Researchers from the University of California at Berkeley argue in an article published yesterday in the British Medical Journal recommending the "Parachute approach to evidence based medicine ," that there are times when it is unethical to wait for controlled trials of a health intervention. People die before the intervention is tested, they say, citing as their most impressive evidence the case of Oral Rehydration Therapy (ORT). They explain:

In 1980 childhood diarrhoea was killing an estimated 4.6 million children annually. Treatment with an intravenous drip is life saving but requires health facilities. Studies from 1977 onwards showed that infant diarrhoea could be treated with oral rehydration. The World Health Organization initiated a highly successful programme of oral replacement therapy in 1981 after it became obvious that the treatment saved lives and no alternative home based treatment was possible. Randomised controlled trials were later conducted in health facilities, confirming that oral replacement therapy was as effective as intravenous therapy. The initiation of large scale programmes for oral replacement therapy before the randomised trials meant that by 2000 there were three million fewer deaths from diarrhoea annually.

Treating diarrhea with a mixture of salt, sugar and water has, indeed, saved millions of lives. The authors advocate the "parachute" principle, explaining:

Evidence based medicine and randomised controlled trials are not synonymous. The parachute approach can be the most appropriate, especially in situations of high mortality and low resources, when a simple intervention can have a large impact. Randomised controlled trials are essential in many other settings and they have defined many life saving strategies and corrected some important mistakes. They are often needed when mortality has reached a low level because new treatments require large investment for relatively small improvements in therapy that may be difficult to distinguish.
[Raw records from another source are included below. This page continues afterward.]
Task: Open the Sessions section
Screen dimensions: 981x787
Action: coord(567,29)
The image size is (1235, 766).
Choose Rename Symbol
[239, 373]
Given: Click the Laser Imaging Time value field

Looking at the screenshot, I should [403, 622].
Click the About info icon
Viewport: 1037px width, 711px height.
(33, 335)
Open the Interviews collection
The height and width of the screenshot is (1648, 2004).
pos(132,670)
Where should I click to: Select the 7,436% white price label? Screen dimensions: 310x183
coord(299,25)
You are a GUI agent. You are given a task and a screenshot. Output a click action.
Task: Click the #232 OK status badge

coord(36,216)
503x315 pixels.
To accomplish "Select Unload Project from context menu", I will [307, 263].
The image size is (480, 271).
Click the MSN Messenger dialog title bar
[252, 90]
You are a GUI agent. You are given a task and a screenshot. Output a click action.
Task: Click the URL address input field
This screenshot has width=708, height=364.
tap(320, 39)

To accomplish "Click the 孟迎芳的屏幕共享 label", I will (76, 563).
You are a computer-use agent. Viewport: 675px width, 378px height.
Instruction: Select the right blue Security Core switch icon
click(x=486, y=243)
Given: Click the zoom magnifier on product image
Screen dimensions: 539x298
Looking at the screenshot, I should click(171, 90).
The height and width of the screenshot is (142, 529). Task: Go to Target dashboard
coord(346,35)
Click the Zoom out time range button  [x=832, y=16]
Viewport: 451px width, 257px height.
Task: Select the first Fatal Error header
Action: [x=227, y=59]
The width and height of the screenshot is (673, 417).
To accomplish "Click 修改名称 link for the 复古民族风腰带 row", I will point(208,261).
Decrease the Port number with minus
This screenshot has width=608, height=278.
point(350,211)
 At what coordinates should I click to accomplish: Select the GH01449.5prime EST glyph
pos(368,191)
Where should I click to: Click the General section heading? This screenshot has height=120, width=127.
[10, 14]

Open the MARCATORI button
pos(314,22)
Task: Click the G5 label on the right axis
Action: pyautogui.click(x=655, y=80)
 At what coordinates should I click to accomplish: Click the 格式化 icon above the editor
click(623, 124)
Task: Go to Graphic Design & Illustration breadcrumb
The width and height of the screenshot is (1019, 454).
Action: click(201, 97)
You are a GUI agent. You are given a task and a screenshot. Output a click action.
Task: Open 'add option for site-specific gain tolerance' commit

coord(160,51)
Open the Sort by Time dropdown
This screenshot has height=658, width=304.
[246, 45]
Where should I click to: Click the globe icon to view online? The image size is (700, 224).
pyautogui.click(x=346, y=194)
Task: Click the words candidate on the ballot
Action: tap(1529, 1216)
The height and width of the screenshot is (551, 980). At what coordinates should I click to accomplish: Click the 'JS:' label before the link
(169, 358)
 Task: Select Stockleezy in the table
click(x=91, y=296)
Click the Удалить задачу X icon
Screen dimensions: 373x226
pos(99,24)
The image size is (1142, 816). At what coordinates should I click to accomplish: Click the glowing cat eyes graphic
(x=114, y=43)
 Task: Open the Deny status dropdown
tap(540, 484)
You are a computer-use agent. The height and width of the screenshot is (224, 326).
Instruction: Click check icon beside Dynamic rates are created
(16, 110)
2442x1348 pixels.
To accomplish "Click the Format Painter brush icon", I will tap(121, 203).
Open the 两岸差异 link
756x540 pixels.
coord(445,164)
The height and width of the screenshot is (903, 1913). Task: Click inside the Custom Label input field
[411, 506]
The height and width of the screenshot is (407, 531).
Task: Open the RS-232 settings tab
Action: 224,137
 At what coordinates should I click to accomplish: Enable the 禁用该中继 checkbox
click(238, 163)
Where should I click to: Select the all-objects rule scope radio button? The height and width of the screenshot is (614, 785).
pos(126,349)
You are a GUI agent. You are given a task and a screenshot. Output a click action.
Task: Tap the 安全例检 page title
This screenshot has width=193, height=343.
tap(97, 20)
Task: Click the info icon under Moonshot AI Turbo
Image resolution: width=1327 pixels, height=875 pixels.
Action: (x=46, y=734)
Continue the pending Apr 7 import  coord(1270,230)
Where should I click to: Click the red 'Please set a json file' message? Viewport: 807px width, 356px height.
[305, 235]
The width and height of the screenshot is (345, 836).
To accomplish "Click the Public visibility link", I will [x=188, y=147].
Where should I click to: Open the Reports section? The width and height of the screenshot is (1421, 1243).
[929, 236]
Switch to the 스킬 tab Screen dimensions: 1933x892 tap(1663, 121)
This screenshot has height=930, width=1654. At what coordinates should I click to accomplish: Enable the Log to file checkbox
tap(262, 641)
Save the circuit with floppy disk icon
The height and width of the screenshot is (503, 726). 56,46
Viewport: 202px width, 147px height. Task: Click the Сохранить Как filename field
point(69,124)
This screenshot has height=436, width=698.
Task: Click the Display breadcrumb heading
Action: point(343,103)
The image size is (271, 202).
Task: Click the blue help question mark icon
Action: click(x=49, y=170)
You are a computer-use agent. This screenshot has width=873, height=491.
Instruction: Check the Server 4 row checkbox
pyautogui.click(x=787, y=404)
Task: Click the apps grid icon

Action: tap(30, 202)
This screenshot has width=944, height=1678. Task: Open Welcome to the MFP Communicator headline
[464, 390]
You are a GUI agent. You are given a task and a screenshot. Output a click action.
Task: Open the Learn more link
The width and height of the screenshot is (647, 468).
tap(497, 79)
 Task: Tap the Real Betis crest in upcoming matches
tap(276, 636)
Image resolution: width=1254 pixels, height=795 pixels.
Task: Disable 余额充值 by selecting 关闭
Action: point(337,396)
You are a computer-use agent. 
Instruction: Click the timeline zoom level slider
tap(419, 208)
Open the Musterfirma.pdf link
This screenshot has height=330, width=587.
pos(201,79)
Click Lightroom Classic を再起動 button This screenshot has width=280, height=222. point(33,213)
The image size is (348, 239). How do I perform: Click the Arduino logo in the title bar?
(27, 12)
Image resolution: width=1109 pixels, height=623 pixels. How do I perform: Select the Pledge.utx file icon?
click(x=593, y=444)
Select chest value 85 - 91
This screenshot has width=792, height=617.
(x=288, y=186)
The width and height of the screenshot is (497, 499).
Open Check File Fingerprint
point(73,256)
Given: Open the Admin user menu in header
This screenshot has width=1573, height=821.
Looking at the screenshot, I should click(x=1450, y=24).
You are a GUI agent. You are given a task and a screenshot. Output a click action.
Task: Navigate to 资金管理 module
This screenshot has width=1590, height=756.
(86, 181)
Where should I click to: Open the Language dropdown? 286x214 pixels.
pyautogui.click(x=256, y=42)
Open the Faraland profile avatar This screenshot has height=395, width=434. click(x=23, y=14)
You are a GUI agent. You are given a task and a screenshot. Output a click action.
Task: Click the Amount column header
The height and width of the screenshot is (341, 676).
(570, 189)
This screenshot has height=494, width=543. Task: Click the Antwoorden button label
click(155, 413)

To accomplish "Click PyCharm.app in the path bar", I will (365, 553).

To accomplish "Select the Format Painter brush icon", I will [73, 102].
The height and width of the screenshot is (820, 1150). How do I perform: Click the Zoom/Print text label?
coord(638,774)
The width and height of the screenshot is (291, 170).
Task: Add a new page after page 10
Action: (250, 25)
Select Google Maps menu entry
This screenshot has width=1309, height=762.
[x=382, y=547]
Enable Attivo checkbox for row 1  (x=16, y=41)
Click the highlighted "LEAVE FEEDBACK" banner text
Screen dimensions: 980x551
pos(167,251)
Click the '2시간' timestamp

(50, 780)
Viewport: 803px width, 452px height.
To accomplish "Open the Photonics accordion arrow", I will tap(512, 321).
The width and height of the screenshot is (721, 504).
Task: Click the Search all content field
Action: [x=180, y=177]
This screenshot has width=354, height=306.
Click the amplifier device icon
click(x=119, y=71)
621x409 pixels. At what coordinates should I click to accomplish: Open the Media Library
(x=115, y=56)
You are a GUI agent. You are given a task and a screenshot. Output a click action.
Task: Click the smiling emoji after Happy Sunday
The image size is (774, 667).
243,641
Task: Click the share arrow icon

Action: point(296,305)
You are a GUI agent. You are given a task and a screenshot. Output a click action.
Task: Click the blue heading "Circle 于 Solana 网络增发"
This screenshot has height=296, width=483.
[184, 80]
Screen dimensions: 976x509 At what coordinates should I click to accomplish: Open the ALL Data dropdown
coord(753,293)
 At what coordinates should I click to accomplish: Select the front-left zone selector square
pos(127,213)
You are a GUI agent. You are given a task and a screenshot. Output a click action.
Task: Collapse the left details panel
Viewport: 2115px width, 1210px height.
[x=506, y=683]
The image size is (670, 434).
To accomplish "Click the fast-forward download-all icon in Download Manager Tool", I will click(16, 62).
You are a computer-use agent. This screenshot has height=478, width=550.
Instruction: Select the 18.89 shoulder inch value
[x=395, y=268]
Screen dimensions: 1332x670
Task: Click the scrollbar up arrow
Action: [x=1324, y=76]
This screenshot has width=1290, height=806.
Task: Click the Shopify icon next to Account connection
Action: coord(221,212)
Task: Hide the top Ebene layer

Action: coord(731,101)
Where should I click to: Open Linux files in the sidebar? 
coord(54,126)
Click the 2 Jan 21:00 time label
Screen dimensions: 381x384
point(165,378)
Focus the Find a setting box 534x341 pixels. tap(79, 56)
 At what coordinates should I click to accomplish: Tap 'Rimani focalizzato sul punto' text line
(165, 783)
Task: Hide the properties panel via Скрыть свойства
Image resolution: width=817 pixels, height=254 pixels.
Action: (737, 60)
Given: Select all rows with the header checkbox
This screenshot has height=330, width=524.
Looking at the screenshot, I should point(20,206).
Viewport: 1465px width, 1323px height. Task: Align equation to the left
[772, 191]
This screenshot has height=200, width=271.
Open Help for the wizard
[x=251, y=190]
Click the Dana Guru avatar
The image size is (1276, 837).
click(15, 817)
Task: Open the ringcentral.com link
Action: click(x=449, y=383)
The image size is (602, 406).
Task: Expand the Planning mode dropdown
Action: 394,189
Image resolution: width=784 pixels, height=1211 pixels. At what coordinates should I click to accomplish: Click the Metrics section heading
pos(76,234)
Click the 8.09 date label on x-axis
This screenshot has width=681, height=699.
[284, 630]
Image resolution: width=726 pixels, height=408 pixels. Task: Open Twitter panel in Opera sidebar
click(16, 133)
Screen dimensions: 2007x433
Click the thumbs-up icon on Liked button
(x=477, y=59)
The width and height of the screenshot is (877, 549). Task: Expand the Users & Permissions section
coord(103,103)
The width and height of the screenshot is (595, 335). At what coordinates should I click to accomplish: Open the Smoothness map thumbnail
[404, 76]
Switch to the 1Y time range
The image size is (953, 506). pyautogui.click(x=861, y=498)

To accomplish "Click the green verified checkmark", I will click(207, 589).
All that may be well and good, but BMJ has also editorialized that they feel confident in recommending universal sodium reduction. Perhaps a caveat is needed before we call in the airborne assault on salt. In the case of ORT, the small scale studies produced strong consensus of a health benefit. While there is no such concensus that reducing salt would reduce blood pressure to a meaningfull degree, because the effect is so heterogeneous, the UC-Berkeley authors and BMJ editorial staff should be chastened by the consensus of the observational studies of low-salt diets -- there is no benefit in terms of reducing heart attacks or reducing mortality.

Let's not "parachute" in to reduce dietary salt -- at least until the clouds clear and we can see the landing area.

Used to be all dietitians would chant the mantra of varied diets where all foods could find a place. "We need to focus on the question of "good diets" and "bad diets," they'd say, and avoid labeling individual foods as "good foods" or "bad foods."

The science is unchanged, but the mantra is gone. When nutrition experts gather these days, they're shaking their heads and wringing their hands: the public doesn't "get it." While consumers pretty well understand the concepts of the dietary guidelines, they don't buy into them in terms of personal eating decisions. What to do?

Demonize foods, say some like the Center for Science in the Public Interest which has pushed the "good food/bad food" dichotomy for 30 years. Make people feel that the foods they eat are poisoning them. Ostracize foods with "bad" nutrients and limit diet choices to "good foods" with plentiful "good" nutrients.

The food industry is buying into the "good foods/bad foods" story too -- for marketing reasons. Food companies want to deliver what their customers want. If you can put a "healthy" label on your foods, it makes a difference in product placement and sales -- if you can make it taste good!

A new study reported by the European Food Information Council sums up this way:

There is widespread interest for nutrition information on food packages. Consumers generally understand the link between food and health, and many are interested in using information about the nutritional properties of the food they eat. However, the degree of interest differs between consumers and varies across situations and products. In addition, it can conflict with other interests in food, notably taste, traditional eating, and indulgence.

Consumers like the idea of simplified front-of-pack information but differ in their liking for the various formats. These include health logos, 'traffic lights', GDA-based systems and energy labels. Differences can be related to conflicting preferences for ease of use, being fully informed, and not being pressurised into behaving in a particular way. For example, many consumers like colour coding, but some regard reds and greens on food products as too coercive.

Most consumers understand the most common signposting formats in the sense that they themselves believe that they understand them and they can replay key information presented to them in an experimental situation.

There is still virtually no insight into how labelling information is, or will be, used in a real world shopping situation, and how it will affect consumers' dietary patterns.

The real question is will food buyers follow the red-yellow-green stoplight the same way they follow traffic speed limits -- by applying their own judgment in the absence of an officer writing speeding tickets? As EUFIC points out: "There is still virtually no insight into how labelling information is, or will be, used in a real world shopping situation." Are we ready to buy another set of unintended consequences?